[Begin Text provided]

Comparison: Light vs Heavy Enrichment¶
| Aspect | ai-enrichment-light | ai-enrichment |
|---|---|---|
| Port | 8096 | 8094 |
| Target GPU | GPU 1 (A400 4GB) | GPU 0 (A5500 24GB) |
| VRAM Budget | ~1.2GB | ~6.8GB |
| Model Types | Small, efficient | Large transformers |
| Models | Pose, threat, reid, pet, depth | Vehicle, fashion, age, gender, action |
Troubleshooting¶
Model Not Loading¶
Check model assignment:
# Verify model is assigned to light service
echo $ENRICHMENT_POSE_SERVICE # Should be 'light'
# Check preload configuration
echo $ENRICHMENT_LIGHT_PRELOAD_MODELS
GPU Memory Issues¶
# Check GPU memory from container
docker exec ai-enrichment-light nvidia-smi
# Check which models are loaded
curl http://localhost:8096/health | jq '.models_loaded'
TensorRT Engine Not Building¶
# Check TensorRT cache
docker exec ai-enrichment-light ls -la /cache/tensorrt/
# View container logs for TensorRT build progress
docker logs ai-enrichment-light 2>&1 | grep -i tensorrt

[End Text provided]
[Begin Entries provided]

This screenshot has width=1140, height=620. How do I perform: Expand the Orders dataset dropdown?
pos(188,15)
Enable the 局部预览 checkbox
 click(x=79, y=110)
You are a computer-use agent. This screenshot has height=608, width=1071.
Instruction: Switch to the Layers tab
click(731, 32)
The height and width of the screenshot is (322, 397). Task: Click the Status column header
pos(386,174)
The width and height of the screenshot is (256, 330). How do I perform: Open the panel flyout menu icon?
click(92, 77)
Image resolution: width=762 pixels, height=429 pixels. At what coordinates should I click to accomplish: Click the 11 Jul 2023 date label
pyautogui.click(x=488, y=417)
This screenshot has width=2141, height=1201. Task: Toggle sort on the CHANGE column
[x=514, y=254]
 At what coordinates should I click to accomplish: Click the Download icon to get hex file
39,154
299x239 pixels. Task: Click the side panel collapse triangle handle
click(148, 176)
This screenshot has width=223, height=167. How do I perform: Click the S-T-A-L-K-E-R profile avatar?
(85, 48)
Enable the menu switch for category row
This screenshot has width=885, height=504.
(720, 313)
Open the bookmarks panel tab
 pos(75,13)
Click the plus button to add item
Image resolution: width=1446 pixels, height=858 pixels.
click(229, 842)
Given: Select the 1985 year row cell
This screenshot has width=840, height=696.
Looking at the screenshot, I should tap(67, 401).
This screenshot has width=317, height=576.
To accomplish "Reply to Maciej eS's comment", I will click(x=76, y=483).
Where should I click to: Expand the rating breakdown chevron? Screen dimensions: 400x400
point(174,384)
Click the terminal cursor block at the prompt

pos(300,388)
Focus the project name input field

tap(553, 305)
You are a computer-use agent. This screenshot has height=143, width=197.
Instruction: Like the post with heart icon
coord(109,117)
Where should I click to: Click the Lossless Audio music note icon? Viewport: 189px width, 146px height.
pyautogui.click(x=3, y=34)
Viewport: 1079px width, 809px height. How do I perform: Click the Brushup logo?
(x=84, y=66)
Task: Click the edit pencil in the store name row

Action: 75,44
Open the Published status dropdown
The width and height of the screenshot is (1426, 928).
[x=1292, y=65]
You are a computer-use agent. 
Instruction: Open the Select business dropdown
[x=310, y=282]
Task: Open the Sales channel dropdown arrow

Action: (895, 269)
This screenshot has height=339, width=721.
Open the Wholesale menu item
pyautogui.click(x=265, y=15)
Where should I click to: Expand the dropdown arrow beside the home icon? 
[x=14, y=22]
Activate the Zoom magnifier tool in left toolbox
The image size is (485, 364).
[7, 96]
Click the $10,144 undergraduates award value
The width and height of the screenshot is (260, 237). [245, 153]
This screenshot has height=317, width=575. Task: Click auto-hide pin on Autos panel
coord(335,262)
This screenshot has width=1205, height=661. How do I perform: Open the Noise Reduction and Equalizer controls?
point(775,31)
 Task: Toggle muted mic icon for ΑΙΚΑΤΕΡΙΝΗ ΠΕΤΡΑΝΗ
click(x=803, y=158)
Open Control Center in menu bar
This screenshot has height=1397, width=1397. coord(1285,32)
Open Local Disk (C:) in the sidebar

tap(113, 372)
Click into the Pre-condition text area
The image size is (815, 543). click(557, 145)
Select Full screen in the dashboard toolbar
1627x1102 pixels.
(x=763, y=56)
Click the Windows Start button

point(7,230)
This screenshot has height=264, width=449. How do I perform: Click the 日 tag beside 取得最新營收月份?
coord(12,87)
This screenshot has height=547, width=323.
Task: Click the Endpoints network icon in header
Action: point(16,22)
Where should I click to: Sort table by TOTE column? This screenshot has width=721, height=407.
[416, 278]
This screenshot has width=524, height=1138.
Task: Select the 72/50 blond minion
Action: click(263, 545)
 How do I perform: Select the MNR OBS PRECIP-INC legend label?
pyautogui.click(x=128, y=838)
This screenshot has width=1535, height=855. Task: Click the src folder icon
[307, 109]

[End Entries provided]

### Problem to solve
According to the enrichment service text, which models run on ai-enrichment-light? List them all. Answer from the enrichment service text only, not from the entries.

### The reply
Pose, threat, reid, pet, depth